The assumption in the above discussion was that there exists a constant $p > 0$ such that $\cos(\boldsymbol{u}_t, \boldsymbol{\varepsilon}_t) \sim p$, which implies the model converges at a fixed rate. This rarely holds in practice; more commonly, the convergence speed slows down as training enters later stages. To address this, we can assume $p$ is a function of the step $t$, $p_t$. Thus, the previous derivation mostly remains valid, but the constant $p$ is replaced with $p_i$: \begin{equation}\sqrt{2\rho_t q} \approx \alpha_0 \exp\left(- \sum_{i=1}^{t-1}p_i\sqrt{2 \rho_i q}\right)\end{equation} Repeating the derivation from the previous section, we get: \begin{equation}\frac{S_t - S_{t-1}}{p_t} \approx \alpha_0 \exp\left(- S_{t-1}\right) \quad \Rightarrow \quad S_{t+1} - S_t \approx \alpha_0 p_t\exp\left(- S_t\right)\end{equation} The approximate differential equation is: \begin{equation}\frac{dS_t}{dt} \approx \alpha_0 p_t \exp\left(- S_t\right)\end{equation} The integral result is: \begin{equation}\exp\left(-S_t\right) \approx \frac{1}{\alpha_0 \int_0^t p_{\tau} d\tau + 1}\end{equation} But now we have an extra $p_t$ to determine.
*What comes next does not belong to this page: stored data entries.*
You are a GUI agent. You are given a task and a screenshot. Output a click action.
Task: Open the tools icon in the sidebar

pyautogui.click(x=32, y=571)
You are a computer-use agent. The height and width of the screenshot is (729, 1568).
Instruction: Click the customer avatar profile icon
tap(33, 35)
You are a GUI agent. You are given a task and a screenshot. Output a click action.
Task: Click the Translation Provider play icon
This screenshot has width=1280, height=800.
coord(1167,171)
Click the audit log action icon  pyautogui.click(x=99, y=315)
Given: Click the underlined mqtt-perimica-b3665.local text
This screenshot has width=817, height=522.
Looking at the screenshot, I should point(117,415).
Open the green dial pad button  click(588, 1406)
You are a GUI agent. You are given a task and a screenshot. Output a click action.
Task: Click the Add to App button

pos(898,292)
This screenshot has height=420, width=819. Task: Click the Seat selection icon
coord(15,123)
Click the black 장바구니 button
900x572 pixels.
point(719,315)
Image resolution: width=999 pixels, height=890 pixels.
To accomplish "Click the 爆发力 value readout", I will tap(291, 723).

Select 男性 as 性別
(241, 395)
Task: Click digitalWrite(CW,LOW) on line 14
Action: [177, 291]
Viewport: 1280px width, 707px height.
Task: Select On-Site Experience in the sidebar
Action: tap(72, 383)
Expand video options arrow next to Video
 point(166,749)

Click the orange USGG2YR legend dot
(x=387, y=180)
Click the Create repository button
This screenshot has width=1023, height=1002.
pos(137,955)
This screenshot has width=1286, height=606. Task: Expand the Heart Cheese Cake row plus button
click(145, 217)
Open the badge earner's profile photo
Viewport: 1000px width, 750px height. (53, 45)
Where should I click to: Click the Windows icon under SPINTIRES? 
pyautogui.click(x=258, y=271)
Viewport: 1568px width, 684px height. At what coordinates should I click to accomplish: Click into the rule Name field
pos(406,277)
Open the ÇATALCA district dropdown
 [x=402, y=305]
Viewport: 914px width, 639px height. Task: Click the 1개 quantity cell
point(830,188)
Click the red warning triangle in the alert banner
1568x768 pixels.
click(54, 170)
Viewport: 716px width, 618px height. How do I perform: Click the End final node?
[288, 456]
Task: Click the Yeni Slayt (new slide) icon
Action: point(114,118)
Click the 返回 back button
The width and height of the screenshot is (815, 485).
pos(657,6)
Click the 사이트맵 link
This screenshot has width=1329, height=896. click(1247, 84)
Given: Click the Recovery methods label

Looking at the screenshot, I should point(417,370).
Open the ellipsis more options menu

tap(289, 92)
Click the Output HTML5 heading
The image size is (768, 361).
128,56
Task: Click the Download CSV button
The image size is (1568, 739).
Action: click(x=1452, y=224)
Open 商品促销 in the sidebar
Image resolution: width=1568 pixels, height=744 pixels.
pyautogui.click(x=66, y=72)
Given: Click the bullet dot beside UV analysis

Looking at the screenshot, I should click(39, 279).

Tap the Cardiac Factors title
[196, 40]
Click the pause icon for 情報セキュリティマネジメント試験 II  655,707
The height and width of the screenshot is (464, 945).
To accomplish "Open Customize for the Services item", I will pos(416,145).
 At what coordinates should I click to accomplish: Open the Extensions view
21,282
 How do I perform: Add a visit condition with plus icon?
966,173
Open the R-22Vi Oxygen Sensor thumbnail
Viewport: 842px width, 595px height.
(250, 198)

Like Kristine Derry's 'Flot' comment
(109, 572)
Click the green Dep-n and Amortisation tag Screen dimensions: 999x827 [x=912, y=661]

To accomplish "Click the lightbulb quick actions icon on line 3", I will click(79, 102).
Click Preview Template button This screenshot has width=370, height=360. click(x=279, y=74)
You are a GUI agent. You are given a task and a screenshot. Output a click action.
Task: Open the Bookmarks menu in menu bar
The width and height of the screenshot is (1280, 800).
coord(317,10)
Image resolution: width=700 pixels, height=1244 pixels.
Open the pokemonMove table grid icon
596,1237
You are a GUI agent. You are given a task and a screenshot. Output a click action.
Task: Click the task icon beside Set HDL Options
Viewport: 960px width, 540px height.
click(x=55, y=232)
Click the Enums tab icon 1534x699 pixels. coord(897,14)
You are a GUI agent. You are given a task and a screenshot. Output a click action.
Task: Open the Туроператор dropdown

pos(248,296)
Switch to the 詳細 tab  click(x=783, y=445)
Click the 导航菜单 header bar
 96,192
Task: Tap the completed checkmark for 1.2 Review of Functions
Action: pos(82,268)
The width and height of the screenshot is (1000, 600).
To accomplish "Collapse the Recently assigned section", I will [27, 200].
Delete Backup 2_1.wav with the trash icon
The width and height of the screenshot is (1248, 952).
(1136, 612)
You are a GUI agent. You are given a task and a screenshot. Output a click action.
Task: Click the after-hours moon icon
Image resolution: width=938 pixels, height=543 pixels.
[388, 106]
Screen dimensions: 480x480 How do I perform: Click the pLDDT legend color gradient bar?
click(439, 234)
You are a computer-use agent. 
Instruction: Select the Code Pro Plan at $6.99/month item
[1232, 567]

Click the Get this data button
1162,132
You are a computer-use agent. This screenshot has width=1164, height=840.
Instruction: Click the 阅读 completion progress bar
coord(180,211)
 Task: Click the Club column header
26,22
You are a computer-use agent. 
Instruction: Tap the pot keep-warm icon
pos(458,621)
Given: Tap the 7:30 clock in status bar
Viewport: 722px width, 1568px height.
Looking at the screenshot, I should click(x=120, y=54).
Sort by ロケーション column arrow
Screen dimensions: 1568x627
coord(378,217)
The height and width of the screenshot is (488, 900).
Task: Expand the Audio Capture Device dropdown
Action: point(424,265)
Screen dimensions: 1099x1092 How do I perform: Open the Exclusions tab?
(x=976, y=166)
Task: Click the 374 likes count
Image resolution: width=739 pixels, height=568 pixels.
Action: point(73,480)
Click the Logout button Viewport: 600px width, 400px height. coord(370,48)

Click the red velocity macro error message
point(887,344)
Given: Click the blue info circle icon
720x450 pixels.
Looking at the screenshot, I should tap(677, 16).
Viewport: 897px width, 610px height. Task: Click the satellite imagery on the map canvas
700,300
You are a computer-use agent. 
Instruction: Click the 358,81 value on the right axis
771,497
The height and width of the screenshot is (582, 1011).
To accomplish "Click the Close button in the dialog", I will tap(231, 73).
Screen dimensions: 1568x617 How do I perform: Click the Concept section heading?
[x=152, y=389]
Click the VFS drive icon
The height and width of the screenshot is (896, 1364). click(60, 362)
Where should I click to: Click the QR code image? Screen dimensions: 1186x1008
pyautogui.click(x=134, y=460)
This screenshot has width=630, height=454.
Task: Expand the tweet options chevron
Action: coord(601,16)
To reduce the cost of parameter tuning, let's assume the rate of decrease in convergence matches the rate of decrease of $\Vert\boldsymbol{\varepsilon}_t\Vert$. According to equation $\eqref{eq:varepsilon-t}$, the decay function for $\Vert\boldsymbol{\varepsilon}_t\Vert$ is $\exp\left(-S_t\right)$, so we set $p_t = p_0\exp\left(-S_t\right)$. Substituting this back gives: \begin{equation}\exp\left(-S_t\right) \approx \frac{1}{\alpha_0 p_0 \int_0^t \exp\left(-S_{\tau}\right) d\tau + 1}\end{equation} This is a simple differential equation, which is easily solved: \begin{equation}\exp\left(-2S_t\right) \approx \frac{1}{2\alpha_0 p_0 t + 1}\end{equation} Substituting back into equation $\eqref{eq:alpha-rho-2}$: \begin{equation}\alpha_t \approx \frac{\alpha_0\Vert\boldsymbol{\varepsilon}_0\Vert}{\Vert\boldsymbol{u}_t\Vert} \frac{1}{2\alpha_0 p_0 t + 1},\quad \rho_t \approx \frac{\alpha_0^2}{2q} \frac{1}{2\alpha_0 p_0 t + 1}\label{eq:alpha-rho-4}\end{equation} Looking at the decay strategy alone, this is exactly "Inverse Time Decay," one of the common strategies for learning rate decay. Theoretically, this result is more reasonable than the previous equation $\eqref{eq:alpha-rho-3}$ based on its assumptions.

Conclusion

Borrowing the core ideas of the Amos optimizer, this article has derived some results concerning learning rates and weight decay rates $\eqref{eq:alpha-rho-3}$ and $\eqref{eq:alpha-rho-4}$. These results can be applied plug-and-play to existing optimizers and can, to some extent, simplify the difficulty of parameter tuning.